SUPPLIED TEXT ::
- Portrayed by: Josh Duhamel
- Duration: 1999–2003; 2011;
- First appearance: November 22, 1999
- Last appearance: August 5, 2011
- Created by: Agnes Nixon and Jean Passanante
- Introduced by: Jean Dadario Burke (1999); Julie Hanan Carruthers (2011);

= Leo du Pres =

Leonardo "Leo" du Pres is a fictional character from the American ABC Daytime soap opera All My Children. The role was portrayed by actor Josh Duhamel from November 22, 1999, to the character's death onscreen on October 17, 2002. Duhamel reprised his role on December 24, 2003, and for two episodes in August 2011.

Duhamel won a Daytime Emmy for Best Supporting Actor in 2002 for the role. His portrayal of the character, and the effect it had on viewers, was cited in a TV Guide interview as causing mania, an extension being Leo's death, as viewers could not grasp such a fate for their beloved con artist. On June 6, 2011, Entertainment Weekly reported that Duhamel would return in August to reprise his role as Leo du Pres in a dream of Greenlee Smythe's.

==Storyline==
Leo started off his life not knowing his father or his brother. Vanessa had had an affair with a married French vineyard owner, or so it was said. Leo's father refused to leave his wife, and Vanessa was forced to raise her son by herself. She took to a life of finding rich, eligible men to finance herself and her son.

For portions of Leo's life, Vanessa claimed to be his aunt in order to protect her image. Her desire to be among the elite of society prevented her from announcing that she'd had a child out of wedlock.

Short on cash and tired of his boarding school lifestyle, Leo headed to Pine Valley to finally meet his mother's newest husband, Palmer Cortlandt. There was one problem. Palmer was sure that Leo was Vanessa's younger lover. He had his cronies kidnap and drug Leo. Palmer even planned to make it look like Leo had killed Vanessa in a fit of jealousy. Palmer Cortlandt found out just before the staged shooting that Leo was Vanessa's son and jumped in front of the bullet. Leo was thought to be involved in the shooting, but he was never charged with anything. Vanessa learned that Palmer had staged the shooting and used a guilt trip to convince Palmer to hire Leo as a vice president at Cortlandt Electronics.

Leo didn't really like the idea of working for a living and continued mulling about town. He met up with Greenlee Smythe, and the two of them made plans to win the affection of their crushes, Becca Tyree for Leo and Scott Chandler for Greenlee. Greenlee went too far and hooked up with a shady character in an attempt to make Ryan jealous. Leo saved the day by tracking down Greenlee and Ken, but he took a switchblade to the hand in the process.

As it became clearer and clearer that Ryan Lavery wasn't going to fall for Greenlee, Greenlee developed a relationship with Leo du Pres. The two fooled around, but neither one put much thought into the fact that they could have a relationship with each other. The pair even teamed up on a bet as to whether or not Leo could seduce Becca Tyree into giving her virginity to him.

Dataset items ::
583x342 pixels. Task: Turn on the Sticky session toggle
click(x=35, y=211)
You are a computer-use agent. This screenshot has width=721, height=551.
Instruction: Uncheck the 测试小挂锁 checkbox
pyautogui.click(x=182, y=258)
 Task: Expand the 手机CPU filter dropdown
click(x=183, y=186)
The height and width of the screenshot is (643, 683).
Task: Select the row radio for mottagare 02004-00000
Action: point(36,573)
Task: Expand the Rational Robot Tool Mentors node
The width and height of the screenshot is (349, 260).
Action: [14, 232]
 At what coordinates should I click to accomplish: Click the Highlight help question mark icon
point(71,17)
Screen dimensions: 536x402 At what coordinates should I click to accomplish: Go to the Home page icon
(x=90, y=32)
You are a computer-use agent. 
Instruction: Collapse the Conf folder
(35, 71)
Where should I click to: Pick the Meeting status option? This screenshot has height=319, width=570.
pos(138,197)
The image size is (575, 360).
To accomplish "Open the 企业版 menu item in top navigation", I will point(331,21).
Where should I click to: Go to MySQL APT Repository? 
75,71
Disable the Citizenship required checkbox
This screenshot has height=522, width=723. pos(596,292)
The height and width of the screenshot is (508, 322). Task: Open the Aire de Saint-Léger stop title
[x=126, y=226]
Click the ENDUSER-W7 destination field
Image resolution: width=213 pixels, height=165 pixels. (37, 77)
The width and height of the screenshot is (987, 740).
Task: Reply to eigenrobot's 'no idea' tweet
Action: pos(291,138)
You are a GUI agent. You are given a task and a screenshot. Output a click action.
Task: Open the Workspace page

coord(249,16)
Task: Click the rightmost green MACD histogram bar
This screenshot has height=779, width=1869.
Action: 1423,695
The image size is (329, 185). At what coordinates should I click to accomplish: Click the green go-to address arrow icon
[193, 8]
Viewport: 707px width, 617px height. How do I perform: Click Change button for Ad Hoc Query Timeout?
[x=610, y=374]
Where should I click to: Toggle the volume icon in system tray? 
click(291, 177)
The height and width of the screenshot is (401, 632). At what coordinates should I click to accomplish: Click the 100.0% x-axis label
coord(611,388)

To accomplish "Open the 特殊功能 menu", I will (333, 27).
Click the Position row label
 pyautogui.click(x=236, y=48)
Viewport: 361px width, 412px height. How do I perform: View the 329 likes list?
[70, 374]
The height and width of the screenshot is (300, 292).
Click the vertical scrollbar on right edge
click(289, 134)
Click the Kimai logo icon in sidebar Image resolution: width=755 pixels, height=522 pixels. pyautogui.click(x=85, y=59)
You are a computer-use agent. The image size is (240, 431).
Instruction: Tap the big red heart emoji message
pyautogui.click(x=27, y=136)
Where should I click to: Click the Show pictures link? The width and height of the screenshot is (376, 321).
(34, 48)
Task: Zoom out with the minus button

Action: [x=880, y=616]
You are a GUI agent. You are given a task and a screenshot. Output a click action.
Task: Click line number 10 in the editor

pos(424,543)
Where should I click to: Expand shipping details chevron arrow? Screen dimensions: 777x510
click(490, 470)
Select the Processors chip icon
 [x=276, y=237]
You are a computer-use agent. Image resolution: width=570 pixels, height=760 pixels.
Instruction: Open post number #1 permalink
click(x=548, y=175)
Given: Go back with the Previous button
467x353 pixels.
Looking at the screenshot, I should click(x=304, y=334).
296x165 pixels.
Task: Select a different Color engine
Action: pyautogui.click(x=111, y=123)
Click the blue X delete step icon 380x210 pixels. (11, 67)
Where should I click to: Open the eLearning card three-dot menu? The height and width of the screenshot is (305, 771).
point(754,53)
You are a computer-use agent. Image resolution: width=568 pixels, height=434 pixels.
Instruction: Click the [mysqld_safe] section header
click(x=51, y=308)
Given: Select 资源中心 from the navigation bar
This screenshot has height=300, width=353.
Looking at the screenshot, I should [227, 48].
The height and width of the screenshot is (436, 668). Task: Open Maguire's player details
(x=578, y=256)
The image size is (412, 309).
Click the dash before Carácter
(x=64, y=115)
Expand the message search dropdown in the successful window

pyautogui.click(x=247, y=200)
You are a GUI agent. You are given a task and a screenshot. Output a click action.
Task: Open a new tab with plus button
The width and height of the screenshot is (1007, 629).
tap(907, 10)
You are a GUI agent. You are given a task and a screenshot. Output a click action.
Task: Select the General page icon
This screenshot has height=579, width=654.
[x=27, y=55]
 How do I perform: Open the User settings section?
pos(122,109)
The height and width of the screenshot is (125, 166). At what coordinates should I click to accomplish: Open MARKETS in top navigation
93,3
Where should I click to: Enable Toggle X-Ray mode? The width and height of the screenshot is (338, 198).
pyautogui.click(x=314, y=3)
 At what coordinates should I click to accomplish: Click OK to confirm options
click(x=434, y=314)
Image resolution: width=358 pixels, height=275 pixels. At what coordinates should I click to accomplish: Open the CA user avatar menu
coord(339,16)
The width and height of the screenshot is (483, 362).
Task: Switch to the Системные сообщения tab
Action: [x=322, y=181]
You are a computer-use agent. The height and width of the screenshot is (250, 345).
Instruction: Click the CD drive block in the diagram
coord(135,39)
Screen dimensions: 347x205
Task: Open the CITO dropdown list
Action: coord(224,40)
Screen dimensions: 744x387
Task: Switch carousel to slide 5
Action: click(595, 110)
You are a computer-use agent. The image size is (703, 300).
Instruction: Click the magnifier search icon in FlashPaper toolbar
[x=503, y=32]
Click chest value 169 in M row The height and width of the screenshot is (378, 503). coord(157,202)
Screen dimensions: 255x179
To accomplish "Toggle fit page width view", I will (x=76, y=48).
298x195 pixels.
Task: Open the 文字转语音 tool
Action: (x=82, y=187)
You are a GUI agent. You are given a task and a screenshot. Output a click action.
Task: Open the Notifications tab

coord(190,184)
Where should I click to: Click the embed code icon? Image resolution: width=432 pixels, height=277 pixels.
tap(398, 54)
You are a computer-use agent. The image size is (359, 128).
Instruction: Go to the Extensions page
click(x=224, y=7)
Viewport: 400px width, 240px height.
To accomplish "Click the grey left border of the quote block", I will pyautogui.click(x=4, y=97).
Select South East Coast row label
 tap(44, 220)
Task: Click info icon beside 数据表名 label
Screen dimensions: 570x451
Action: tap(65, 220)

REQUIRED ACTIONS ::
1/ In the Leo du Pres article, retype the passage starting at "Short on cash" and ending at "at Cortlandt Electronics.".
2/ List every distinct full calendar date (month, day, and year) that appears in the Leo du Pres article, giving each date once.

SOLUTIONS PER TASK ::
1/
Short on cash and tired of his boarding school lifestyle, Leo headed to Pine Valley to finally meet his mother's newest husband, Palmer Cortlandt. There was one problem. Palmer was sure that Leo was Vanessa's younger lover. He had his cronies kidnap and drug Leo. Palmer even planned to make it look like Leo had killed Vanessa in a fit of jealousy. Palmer Cortlandt found out just before the staged shooting that Leo was Vanessa's son and jumped in front of the bullet. Leo was thought to be involved in the shooting, but he was never charged with anything. Vanessa learned that Palmer had staged the shooting and used a guilt trip to convince Palmer to hire Leo as a vice president at Cortlandt Electronics.

2/
- November 22, 1999
- August 5, 2011
- October 17, 2002
- December 24, 2003
- June 6, 2011